* START *

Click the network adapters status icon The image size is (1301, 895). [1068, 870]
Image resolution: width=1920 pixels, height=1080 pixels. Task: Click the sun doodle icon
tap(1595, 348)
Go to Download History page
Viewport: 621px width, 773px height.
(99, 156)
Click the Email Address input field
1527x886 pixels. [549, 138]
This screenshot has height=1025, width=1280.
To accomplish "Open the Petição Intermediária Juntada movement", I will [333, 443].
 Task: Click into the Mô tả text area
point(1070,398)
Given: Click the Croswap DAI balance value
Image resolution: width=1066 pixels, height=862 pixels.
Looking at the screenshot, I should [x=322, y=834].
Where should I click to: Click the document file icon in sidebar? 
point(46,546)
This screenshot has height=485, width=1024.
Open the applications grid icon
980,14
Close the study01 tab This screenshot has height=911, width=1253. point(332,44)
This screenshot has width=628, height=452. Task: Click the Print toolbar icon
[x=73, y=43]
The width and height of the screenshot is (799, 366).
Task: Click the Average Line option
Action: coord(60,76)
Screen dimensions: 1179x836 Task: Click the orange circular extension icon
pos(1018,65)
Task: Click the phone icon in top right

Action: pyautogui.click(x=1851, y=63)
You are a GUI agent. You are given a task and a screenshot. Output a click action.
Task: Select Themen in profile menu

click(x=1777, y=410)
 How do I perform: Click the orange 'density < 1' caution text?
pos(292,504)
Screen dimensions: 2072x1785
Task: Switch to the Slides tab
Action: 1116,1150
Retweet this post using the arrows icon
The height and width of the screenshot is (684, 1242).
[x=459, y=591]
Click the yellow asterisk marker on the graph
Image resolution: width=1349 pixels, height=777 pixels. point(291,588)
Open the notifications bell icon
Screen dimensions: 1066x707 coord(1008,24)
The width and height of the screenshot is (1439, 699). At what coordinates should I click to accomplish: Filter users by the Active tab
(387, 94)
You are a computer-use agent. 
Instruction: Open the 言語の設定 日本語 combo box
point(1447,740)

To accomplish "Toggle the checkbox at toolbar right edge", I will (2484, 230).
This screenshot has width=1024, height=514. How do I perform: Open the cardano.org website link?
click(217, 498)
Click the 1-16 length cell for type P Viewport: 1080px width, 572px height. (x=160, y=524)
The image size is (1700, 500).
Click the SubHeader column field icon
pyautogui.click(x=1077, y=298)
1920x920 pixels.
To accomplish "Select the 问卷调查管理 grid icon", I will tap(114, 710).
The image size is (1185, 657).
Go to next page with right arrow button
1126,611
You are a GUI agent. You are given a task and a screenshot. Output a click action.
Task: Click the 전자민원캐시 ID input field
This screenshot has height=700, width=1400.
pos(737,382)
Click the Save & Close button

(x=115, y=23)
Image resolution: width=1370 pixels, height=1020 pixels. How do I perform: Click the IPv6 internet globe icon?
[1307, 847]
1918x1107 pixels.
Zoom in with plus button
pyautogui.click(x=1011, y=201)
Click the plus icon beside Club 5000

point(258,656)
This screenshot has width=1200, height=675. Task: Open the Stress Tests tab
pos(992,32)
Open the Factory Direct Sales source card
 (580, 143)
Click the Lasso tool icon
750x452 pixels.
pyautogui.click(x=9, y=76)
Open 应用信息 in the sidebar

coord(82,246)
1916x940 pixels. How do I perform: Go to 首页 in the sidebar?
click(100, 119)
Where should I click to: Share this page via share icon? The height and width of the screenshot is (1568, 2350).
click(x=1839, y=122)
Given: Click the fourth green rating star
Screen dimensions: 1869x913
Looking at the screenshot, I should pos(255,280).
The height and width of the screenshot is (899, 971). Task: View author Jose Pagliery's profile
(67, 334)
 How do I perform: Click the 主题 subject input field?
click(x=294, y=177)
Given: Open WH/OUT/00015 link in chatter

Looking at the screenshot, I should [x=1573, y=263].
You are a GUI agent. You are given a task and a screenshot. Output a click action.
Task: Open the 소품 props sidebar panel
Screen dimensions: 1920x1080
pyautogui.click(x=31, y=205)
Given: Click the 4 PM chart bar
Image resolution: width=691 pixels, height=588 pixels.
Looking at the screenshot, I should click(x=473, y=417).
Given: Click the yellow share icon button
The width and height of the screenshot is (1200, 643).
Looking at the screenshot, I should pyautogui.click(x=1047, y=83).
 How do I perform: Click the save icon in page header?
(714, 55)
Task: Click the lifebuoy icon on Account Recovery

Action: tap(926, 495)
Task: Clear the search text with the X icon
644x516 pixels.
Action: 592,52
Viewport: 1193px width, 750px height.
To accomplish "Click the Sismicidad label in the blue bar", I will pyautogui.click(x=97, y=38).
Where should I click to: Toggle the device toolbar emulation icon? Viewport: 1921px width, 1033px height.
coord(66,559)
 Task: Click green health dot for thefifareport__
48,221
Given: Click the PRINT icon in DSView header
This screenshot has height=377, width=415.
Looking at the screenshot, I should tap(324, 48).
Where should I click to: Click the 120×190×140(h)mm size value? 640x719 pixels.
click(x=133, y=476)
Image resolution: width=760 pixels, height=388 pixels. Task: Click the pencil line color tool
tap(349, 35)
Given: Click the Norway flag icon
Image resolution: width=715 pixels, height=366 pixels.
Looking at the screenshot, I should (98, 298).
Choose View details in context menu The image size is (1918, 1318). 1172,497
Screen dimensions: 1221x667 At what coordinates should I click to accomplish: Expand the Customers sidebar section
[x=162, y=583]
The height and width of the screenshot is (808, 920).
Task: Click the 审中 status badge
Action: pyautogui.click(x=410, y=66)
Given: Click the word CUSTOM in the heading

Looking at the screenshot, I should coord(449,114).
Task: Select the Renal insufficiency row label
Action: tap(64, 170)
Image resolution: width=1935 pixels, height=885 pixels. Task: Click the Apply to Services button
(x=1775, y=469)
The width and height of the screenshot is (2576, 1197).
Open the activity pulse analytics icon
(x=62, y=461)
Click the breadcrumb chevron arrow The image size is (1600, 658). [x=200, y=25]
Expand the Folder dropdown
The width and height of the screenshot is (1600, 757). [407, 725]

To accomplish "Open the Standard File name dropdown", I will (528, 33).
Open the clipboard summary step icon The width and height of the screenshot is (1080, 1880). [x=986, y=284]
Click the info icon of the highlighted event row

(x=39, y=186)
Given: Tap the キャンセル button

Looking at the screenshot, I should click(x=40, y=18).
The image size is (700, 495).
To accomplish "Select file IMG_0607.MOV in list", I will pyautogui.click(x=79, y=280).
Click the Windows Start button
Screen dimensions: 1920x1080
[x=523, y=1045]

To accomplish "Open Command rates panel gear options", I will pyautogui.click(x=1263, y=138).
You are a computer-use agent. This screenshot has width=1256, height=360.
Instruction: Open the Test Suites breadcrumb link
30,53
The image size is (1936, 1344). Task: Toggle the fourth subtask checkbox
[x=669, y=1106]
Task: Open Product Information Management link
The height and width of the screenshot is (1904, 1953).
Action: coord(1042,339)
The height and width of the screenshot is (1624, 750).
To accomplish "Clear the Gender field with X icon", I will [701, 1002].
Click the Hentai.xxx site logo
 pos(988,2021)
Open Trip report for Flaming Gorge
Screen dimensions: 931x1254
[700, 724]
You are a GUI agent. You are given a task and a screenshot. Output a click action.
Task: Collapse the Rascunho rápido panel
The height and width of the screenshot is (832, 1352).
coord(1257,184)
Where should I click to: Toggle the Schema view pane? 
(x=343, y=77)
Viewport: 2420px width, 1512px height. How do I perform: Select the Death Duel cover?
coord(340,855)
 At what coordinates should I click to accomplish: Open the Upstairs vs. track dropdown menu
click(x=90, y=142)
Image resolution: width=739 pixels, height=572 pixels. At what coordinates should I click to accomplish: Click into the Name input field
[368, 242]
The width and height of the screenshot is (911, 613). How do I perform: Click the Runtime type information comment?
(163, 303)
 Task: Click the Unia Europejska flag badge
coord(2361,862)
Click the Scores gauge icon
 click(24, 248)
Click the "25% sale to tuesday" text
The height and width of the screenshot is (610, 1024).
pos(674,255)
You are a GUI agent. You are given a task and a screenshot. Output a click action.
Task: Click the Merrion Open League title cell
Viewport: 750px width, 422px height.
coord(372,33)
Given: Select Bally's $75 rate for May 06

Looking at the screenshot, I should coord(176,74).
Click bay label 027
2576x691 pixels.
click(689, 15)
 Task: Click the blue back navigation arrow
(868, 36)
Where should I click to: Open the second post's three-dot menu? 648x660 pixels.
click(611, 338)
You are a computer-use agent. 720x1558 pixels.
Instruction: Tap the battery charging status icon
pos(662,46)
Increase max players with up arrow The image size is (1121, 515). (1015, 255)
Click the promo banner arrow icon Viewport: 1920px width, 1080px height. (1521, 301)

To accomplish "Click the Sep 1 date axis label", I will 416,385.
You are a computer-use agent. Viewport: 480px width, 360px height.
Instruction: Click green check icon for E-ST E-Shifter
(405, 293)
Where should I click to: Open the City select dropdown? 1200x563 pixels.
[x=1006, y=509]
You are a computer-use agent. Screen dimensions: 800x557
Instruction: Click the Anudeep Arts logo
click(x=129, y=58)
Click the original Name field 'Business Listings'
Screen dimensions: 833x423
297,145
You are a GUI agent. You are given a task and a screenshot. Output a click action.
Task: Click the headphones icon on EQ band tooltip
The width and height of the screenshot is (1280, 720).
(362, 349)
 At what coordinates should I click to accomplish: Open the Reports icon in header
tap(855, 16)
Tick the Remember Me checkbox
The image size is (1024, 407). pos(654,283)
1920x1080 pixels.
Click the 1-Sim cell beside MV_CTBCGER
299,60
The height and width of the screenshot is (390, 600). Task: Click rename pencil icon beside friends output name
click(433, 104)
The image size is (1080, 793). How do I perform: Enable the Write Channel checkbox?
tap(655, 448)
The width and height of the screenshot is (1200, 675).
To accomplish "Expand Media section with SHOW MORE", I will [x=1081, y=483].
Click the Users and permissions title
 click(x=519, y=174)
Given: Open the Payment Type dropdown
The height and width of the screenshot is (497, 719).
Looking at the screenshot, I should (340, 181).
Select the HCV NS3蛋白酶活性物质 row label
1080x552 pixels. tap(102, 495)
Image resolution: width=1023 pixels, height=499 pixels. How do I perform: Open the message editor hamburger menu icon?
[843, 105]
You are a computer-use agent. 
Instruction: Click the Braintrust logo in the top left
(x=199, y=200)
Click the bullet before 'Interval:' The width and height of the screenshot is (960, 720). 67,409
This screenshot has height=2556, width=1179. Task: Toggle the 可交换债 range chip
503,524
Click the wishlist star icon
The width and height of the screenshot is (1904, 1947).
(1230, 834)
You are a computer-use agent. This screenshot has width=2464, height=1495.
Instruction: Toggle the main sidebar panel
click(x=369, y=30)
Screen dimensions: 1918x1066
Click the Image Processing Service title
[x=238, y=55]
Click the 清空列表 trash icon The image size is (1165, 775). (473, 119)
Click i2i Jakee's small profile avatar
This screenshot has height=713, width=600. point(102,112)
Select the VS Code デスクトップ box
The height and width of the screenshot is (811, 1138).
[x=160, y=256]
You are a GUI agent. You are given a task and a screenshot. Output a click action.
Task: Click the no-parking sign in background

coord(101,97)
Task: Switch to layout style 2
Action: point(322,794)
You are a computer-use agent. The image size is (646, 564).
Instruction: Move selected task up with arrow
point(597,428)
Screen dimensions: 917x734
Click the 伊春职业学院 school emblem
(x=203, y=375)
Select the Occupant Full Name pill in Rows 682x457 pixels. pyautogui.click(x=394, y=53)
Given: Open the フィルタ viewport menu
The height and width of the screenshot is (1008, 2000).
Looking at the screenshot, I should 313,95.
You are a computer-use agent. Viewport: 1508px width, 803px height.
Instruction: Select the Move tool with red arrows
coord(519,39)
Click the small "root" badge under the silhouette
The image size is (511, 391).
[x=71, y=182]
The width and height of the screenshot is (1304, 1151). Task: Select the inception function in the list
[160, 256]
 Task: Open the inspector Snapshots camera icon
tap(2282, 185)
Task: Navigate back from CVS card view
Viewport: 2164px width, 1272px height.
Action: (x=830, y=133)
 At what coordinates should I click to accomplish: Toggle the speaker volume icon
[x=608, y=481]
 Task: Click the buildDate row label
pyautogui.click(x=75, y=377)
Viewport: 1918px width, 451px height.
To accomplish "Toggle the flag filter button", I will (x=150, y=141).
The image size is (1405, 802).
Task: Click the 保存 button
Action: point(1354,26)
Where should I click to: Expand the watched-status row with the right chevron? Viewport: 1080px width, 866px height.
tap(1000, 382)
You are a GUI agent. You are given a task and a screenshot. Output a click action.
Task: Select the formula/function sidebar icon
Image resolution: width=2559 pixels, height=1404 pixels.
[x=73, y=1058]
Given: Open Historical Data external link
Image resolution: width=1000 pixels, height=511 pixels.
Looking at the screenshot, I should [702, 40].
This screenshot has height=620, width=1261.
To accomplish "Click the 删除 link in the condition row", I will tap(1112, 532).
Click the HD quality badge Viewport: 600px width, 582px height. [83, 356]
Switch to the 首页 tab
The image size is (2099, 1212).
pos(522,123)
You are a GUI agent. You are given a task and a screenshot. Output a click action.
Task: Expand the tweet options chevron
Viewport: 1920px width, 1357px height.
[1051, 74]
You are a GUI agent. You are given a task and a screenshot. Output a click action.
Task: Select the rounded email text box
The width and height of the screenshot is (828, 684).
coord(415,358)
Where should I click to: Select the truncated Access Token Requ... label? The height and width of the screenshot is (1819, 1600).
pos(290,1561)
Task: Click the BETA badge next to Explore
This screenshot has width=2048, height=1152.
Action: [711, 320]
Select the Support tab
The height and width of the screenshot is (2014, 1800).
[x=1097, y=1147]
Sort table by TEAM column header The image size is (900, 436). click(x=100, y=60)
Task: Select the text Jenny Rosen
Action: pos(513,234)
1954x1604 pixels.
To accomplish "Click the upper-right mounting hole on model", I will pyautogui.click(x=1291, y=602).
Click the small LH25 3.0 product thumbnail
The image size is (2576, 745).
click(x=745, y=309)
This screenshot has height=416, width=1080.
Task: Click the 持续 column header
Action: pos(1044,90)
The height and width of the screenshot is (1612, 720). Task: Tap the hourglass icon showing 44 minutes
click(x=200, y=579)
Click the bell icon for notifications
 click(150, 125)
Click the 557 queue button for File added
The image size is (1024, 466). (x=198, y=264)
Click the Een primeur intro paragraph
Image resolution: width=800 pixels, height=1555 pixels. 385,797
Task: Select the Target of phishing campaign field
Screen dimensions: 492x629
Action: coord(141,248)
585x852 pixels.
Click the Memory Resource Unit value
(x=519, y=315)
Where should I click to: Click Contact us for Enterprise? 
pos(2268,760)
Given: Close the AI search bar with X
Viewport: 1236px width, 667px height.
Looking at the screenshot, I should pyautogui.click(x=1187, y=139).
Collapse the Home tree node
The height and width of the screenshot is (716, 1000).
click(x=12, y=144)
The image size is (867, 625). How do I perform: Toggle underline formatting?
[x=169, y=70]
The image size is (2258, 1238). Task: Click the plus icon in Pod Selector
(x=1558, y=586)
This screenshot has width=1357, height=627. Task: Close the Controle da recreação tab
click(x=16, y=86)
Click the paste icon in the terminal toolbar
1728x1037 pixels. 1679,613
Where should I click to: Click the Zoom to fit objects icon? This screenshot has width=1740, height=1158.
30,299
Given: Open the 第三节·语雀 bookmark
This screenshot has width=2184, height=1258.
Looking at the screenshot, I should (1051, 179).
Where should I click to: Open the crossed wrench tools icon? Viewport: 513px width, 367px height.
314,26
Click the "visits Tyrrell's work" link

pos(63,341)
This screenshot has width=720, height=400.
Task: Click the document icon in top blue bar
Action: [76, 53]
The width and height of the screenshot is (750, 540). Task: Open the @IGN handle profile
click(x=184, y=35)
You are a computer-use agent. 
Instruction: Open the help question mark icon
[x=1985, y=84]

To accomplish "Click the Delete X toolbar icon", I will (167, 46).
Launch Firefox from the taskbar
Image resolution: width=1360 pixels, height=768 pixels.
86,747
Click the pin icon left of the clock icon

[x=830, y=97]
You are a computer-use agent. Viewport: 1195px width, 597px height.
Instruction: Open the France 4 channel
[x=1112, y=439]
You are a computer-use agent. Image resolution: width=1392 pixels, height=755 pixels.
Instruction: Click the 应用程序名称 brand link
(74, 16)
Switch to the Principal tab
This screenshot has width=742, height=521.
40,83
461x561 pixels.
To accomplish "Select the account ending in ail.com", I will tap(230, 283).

* END *

* _Problem statement_
Rewrite the rows from the line with "The height and width of the screenshot is (1624, 750)." to the line with "[x=1006, y=509]", substituting "drop-down" for every "dropdown" and leaving everything else unchanged. Give back only those lines.

* _Correct result_
The height and width of the screenshot is (1624, 750).
To accomplish "Clear the Gender field with X icon", I will [701, 1002].
Click the Hentai.xxx site logo
 pos(988,2021)
Open Trip report for Flaming Gorge
Screen dimensions: 931x1254
[700, 724]
You are a GUI agent. You are given a task and a screenshot. Output a click action.
Task: Collapse the Rascunho rápido panel
The height and width of the screenshot is (832, 1352).
coord(1257,184)
Where should I click to: Toggle the Schema view pane? 
(x=343, y=77)
Viewport: 2420px width, 1512px height. How do I perform: Select the Death Duel cover?
coord(340,855)
 At what coordinates should I click to accomplish: Open the Upstairs vs. track drop-down menu
click(x=90, y=142)
Image resolution: width=739 pixels, height=572 pixels. At what coordinates should I click to accomplish: Click into the Name input field
[368, 242]
The width and height of the screenshot is (911, 613). How do I perform: Click the Runtime type information comment?
(163, 303)
 Task: Click the Unia Europejska flag badge
coord(2361,862)
Click the Scores gauge icon
 click(24, 248)
Click the "25% sale to tuesday" text
The height and width of the screenshot is (610, 1024).
pos(674,255)
You are a GUI agent. You are given a task and a screenshot. Output a click action.
Task: Click the Merrion Open League title cell
Viewport: 750px width, 422px height.
coord(372,33)
Given: Select Bally's $75 rate for May 06

Looking at the screenshot, I should coord(176,74).
Click bay label 027
2576x691 pixels.
click(689, 15)
 Task: Click the blue back navigation arrow
(868, 36)
Where should I click to: Open the second post's three-dot menu? 648x660 pixels.
click(611, 338)
You are a computer-use agent. 720x1558 pixels.
Instruction: Tap the battery charging status icon
pos(662,46)
Increase max players with up arrow The image size is (1121, 515). (1015, 255)
Click the promo banner arrow icon Viewport: 1920px width, 1080px height. (1521, 301)

To accomplish "Click the Sep 1 date axis label", I will 416,385.
You are a computer-use agent. Viewport: 480px width, 360px height.
Instruction: Click green check icon for E-ST E-Shifter
(405, 293)
Where should I click to: Open the City select drop-down? 1200x563 pixels.
[x=1006, y=509]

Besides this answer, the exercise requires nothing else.